Friz Freleng began his career in the exact studio in Kansas City as did Walt Disney. Freleng moved to California in the late 1920s. He started to help two fellow Kansas city animators; Hugh Harman and Rudolf Ising make a series called "Luney Toons" for Warner Brothers. With the exception of one year with MGM, Freleng was a Warner Brother (not literally... but you know what I mean.) He became the senior director and supervising cartoons starring Bugs Bunny, Tweety, and Daffy Duck for thirty years. Freleng also directed the first cartoons starring Sylvester, Porky Pig, and Yosemite Sam, ultimatly winning four Academy Awards for the studio.
Warner Brothers shut down its animation department in 1962. Freleng teamed up with around 100 to 150 illustrations of the Pink Panther.
"I remember very well that we took them over to Blake's office and spread them all out and that he knew exactly what he wanted. He went right over, pointed to one of them and said 'that's the guy!'"
"Then they asked us to do a storyboard," recalls Freleng, "They just flipped when they saw it. When we finally got it onto the screen and they previewed it, the comment from the press was that the titles were better than the picture."

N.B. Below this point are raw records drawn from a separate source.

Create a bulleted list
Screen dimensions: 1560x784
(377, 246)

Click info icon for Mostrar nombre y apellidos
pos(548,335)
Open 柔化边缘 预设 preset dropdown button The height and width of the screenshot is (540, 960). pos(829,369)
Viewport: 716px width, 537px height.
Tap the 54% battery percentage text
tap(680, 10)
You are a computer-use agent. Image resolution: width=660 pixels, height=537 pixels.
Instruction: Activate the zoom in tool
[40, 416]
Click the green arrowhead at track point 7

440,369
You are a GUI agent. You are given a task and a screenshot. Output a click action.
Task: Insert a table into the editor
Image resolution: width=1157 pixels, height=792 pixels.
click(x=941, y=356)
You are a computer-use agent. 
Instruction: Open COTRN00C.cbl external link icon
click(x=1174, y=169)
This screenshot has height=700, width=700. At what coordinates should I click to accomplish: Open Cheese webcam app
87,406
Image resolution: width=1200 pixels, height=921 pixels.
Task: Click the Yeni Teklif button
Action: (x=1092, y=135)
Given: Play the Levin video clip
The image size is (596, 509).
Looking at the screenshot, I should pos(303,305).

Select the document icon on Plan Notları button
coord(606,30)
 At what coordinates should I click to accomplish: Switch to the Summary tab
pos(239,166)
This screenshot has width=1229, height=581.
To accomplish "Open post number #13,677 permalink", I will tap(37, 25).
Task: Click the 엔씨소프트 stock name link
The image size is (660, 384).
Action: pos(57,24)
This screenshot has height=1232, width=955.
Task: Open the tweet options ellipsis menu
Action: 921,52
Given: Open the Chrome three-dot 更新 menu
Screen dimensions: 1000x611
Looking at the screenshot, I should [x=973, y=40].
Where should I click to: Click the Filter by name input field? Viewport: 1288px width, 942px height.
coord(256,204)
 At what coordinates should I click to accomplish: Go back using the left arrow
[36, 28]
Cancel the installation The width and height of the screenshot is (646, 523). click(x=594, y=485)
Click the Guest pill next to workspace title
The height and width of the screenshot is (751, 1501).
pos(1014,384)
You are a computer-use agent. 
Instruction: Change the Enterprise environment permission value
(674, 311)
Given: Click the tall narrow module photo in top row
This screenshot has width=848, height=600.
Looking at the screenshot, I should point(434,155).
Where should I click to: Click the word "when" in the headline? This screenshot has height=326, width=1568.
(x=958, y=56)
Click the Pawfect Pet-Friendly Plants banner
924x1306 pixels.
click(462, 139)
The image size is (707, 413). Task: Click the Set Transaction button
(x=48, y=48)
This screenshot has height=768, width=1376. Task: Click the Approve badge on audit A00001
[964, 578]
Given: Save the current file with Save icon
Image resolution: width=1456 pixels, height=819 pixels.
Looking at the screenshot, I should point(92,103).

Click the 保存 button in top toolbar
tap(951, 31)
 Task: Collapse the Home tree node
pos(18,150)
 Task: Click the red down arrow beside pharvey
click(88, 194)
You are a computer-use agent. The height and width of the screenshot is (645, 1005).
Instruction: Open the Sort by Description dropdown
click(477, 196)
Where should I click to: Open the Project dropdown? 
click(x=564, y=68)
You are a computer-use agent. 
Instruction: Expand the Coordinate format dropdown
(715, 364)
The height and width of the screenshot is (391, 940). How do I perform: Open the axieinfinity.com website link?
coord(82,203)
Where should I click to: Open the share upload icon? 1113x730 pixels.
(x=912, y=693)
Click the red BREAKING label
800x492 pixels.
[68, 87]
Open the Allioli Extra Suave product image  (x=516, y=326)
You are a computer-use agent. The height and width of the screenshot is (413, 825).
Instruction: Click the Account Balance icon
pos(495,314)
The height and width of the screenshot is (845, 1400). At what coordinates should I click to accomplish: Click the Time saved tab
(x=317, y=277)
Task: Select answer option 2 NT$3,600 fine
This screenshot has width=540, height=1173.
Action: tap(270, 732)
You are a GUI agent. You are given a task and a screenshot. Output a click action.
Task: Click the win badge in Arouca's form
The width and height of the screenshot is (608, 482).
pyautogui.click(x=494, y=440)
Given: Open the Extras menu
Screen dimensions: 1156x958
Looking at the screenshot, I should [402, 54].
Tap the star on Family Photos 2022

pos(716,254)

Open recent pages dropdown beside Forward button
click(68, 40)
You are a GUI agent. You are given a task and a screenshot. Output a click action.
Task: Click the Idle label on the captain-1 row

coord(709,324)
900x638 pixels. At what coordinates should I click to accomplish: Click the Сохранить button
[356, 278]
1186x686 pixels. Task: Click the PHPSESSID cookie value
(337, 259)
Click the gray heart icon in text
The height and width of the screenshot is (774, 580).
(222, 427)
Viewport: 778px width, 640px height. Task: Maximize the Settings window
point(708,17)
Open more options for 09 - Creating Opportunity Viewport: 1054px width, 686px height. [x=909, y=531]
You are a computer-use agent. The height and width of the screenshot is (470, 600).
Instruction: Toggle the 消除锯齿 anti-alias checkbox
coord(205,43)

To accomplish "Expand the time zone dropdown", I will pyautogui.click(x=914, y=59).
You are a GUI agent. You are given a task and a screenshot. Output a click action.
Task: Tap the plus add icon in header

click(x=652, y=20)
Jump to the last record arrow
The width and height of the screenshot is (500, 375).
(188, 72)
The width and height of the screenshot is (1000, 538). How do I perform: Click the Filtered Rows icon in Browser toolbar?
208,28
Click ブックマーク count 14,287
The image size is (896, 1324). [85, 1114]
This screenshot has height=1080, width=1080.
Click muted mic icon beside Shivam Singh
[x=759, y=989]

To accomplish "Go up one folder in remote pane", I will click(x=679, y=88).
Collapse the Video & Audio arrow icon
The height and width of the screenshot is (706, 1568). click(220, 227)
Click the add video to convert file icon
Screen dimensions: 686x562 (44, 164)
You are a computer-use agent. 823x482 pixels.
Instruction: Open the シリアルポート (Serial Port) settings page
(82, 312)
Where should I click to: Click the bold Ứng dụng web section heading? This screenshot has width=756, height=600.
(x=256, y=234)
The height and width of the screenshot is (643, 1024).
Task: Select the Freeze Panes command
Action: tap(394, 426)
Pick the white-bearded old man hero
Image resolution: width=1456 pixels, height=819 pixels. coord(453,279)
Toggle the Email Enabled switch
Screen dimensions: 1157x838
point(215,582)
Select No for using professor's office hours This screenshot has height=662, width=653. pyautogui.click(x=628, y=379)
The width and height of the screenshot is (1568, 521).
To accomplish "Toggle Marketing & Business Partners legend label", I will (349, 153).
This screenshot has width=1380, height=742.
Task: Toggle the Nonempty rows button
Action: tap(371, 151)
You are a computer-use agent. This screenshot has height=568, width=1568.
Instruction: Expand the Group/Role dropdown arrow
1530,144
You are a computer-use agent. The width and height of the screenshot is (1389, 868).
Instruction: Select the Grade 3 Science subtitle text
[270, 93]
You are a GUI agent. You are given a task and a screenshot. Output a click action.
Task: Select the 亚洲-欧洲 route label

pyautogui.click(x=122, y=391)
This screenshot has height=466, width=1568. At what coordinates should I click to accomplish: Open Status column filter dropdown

(I disagree with that completely.. the movie was better. But that's MY opinion!)
"The Pink Phink" was honored with an Academy Award.
Though the Pink Cartoons continued for almost twenty years, the ones directed by Friz Freleng and Hawley Pratt are considered the classics.
When Edwards directed an Inspector Clouseau follow-up the next year, the Pink Cartoon, "Pink Da Vinci", brought demands for yet another theatrical series. The resulting group of witty and distinctive cartoons, entitled THE INSPECTOR, featured the voices of comedian Pat Harrington as both the not so clever Inspector and his faithful assistant Deaux -Deaux.
The Pink Cartoons continued in every Pink Panther Live Action movie through the seventies, eighties, and nineties.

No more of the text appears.